The fate of San Francisco's reparations proposal is unclear, but the city's Board of Supervisors met Tuesday to discuss the prospect and expressed "unanimous" support for the move.
It is unclear if all board members would support the $5 million lump sum payments under consideration for every eligible Black adult in the city.
The state of California became the first in the nation to develop a Reparations Task Force to consider statewide reparations, a move which has garnered increasing popularity following the murder of George Floyd while he was in police custody in 2020, sparking protests across the country.
The city of San Francisco has proposed some of the most drastic reparations recommendations in the state that would give out $5 million to every qualifying Black resident, in addition to other recommendations like free mental health, prenatal care and rehab treatment for low-income Black city residents, victims of violent crimes and those who were formerly incarcerated.

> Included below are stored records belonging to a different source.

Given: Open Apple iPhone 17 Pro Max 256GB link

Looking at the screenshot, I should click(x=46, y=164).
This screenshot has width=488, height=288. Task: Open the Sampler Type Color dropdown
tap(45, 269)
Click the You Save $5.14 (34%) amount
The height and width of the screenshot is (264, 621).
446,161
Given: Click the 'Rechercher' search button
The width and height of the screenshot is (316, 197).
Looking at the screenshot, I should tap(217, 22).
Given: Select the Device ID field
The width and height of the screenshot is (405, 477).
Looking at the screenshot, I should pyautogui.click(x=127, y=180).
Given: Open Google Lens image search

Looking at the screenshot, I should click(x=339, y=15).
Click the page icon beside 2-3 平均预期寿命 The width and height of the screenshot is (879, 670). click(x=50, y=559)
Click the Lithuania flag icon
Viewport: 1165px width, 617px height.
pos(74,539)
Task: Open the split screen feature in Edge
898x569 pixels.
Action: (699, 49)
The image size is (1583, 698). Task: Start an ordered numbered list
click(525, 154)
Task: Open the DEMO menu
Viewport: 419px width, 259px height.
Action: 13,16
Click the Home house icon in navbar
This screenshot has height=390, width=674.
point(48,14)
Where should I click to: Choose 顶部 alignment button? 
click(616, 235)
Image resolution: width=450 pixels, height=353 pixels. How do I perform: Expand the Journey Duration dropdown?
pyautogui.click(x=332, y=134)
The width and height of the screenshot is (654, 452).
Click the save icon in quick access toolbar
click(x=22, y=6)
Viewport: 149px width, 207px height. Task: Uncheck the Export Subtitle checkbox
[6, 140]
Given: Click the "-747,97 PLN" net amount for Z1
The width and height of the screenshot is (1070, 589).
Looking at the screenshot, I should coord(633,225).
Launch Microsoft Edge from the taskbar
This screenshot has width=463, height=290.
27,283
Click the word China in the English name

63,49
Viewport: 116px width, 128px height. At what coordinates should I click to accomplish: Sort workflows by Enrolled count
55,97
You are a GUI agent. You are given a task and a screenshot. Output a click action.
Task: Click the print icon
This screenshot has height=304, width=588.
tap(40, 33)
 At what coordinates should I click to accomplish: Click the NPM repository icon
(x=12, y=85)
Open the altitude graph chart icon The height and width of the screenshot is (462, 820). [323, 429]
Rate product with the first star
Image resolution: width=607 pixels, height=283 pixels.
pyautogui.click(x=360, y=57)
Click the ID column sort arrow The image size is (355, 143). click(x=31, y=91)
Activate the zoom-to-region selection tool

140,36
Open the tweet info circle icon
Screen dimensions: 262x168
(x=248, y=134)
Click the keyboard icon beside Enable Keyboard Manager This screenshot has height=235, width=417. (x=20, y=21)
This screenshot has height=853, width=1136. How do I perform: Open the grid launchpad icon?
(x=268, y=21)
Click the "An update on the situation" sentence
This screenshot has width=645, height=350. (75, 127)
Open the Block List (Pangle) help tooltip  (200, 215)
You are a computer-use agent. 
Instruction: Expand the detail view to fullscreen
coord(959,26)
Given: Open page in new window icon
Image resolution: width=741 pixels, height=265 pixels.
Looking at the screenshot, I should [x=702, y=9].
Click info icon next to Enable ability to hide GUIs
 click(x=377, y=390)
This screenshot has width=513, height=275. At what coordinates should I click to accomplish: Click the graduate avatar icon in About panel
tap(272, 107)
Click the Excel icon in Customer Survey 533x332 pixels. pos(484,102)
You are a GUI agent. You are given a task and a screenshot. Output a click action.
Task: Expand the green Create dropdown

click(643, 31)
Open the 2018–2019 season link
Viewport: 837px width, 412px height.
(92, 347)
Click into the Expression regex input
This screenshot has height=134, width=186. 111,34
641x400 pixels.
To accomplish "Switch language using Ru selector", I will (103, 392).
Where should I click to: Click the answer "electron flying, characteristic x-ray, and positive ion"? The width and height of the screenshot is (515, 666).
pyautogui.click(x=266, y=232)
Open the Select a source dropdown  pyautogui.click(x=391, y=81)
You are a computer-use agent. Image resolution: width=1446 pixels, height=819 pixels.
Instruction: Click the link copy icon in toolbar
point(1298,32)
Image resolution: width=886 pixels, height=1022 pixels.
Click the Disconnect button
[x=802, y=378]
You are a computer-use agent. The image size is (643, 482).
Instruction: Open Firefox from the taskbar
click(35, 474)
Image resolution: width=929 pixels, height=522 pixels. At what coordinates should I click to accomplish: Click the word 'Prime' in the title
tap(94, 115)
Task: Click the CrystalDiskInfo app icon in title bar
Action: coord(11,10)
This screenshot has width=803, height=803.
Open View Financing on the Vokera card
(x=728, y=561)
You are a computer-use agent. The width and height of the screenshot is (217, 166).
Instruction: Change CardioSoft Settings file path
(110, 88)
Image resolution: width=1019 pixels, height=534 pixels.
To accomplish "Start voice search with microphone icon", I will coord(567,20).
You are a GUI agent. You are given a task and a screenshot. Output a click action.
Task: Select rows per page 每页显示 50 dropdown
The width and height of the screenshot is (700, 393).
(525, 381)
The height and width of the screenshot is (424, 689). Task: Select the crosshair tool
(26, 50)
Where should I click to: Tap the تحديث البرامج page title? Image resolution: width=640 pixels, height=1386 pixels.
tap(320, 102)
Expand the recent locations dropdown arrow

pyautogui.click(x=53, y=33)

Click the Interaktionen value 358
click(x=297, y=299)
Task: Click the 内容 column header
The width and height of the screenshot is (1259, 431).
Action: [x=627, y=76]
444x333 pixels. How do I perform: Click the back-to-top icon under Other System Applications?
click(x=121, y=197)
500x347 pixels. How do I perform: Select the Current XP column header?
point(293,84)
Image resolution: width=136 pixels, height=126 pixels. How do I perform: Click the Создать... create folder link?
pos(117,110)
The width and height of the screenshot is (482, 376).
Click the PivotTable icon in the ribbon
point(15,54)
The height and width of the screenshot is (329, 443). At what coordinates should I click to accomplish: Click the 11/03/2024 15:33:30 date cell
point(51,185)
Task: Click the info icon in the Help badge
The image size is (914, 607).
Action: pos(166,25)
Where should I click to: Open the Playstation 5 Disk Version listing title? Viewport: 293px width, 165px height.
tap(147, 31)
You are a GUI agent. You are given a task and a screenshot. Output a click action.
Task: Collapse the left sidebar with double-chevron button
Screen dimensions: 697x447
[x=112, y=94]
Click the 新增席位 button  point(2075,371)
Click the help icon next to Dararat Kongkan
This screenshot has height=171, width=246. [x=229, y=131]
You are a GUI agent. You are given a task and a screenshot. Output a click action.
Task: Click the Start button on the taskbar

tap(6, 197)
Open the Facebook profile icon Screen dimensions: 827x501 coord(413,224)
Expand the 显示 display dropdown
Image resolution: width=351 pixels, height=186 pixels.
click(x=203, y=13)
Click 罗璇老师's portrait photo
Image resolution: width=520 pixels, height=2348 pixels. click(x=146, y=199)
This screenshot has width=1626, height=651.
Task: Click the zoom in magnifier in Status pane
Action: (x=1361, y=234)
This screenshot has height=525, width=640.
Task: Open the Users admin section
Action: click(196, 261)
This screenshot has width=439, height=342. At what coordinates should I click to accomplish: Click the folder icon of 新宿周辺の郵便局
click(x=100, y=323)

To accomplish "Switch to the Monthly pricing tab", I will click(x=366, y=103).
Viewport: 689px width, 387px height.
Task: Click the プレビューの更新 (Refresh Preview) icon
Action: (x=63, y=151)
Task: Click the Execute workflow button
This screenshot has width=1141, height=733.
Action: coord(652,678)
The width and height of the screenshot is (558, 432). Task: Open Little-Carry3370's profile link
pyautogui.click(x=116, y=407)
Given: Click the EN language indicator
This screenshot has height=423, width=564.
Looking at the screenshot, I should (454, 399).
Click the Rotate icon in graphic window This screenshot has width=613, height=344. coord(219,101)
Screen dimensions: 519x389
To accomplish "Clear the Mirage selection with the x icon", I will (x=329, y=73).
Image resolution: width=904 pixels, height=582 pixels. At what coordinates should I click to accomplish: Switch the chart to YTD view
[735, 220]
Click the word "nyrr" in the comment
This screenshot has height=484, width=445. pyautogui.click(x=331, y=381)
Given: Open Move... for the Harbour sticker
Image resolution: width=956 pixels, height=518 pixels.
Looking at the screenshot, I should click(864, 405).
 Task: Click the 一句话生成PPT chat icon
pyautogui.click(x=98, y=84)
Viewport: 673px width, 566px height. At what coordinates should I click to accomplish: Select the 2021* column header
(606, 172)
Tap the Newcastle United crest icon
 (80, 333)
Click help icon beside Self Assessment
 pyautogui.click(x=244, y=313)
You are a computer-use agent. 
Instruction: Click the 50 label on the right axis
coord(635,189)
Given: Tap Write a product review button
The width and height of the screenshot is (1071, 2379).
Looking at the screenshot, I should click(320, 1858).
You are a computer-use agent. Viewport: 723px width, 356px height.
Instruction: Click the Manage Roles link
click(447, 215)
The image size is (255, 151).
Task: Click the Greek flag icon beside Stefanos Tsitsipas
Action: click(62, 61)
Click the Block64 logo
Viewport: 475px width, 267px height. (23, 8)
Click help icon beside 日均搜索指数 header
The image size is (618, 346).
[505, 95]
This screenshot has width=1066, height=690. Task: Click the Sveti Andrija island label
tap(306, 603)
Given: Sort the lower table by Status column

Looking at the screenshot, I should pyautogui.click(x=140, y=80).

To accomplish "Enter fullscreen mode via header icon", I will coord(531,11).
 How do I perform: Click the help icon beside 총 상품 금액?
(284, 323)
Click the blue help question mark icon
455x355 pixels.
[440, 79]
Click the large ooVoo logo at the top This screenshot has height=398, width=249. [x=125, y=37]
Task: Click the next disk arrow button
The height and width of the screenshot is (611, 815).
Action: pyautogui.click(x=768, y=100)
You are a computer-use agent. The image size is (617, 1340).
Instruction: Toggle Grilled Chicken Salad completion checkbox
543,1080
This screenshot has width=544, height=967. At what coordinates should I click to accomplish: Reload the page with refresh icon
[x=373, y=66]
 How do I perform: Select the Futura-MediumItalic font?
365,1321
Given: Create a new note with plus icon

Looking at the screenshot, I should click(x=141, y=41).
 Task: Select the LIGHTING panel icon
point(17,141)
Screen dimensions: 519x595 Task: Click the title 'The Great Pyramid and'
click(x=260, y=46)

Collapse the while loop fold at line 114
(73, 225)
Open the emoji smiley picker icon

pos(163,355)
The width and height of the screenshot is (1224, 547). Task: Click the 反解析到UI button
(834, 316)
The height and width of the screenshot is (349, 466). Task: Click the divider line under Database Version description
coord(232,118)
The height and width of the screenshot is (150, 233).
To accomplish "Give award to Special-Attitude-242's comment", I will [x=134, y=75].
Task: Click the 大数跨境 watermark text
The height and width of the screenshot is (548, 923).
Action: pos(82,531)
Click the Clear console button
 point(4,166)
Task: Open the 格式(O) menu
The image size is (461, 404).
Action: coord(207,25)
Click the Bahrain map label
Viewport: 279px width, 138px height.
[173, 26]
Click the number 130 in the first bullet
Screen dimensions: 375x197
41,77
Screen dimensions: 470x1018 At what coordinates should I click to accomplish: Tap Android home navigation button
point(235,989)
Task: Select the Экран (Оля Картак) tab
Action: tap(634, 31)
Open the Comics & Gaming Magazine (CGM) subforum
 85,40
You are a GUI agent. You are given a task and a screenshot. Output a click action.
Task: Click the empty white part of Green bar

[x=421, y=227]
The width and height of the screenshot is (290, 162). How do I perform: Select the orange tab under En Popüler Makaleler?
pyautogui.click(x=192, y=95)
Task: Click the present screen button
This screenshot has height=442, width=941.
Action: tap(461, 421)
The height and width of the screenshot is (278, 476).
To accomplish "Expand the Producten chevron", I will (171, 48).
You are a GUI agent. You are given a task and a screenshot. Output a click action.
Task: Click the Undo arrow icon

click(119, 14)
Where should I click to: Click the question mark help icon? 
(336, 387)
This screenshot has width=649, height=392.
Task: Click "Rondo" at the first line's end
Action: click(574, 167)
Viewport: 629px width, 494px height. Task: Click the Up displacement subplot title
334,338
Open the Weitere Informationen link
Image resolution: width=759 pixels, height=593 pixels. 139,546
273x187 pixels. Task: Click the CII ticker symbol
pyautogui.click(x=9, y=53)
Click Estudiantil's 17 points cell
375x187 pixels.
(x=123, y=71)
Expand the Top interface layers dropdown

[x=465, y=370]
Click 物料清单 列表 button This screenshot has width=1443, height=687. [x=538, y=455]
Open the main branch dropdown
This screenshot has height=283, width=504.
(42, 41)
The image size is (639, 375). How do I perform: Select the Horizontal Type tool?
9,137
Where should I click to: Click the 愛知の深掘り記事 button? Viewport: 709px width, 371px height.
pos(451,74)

"A lump sum payment would compensate the affected population for the decades of harms that they have experienced, and will redress the economic and opportunity losses that Black San Franciscans have endured, collectively, as the result of both intentional decisions and unintended harms perpetuated by city policy," the proposal stated.
Supporters of reparations include the San Francisco's NAACP, but the organization has stated that the board should reject the $5 million payments and instead focus on education, jobs, housing, and health care reparations in addition to a San Francisco based Black cultural center. The city has also recommended establishing an Afrocentric K-12 school, focusing on hiring and retaining Black teachers, mandating a core Black history and culture curriculum, awarding at-risk students who hit educational benchmarks with cash, prioritizing Black residents for job opportunities and training, as well as finding ways to incubate Black businesses.
Those in favor of the move believe it is a necessary attempt to make up for slavery and racist policies implemented throughout American history, but the city's advisory committee has not indicated how reparations would be financed.
Critics of reparations don't believe that today's California's residents should have to pay the price for racist actions in history and argue today's municipal taxpayers, including immigrants, shouldn't have to pay for past discriminatory government policy. Stanford University’s Hoover Institution calculated how much the proposal would cost and estimated non-Black families in San Francisco would pay at least $600,000 each for the $5 million per-person payout, a $97,000 a year guaranteed income for 250 years, personal debt elimination and converting public housing into condos to sell for $1.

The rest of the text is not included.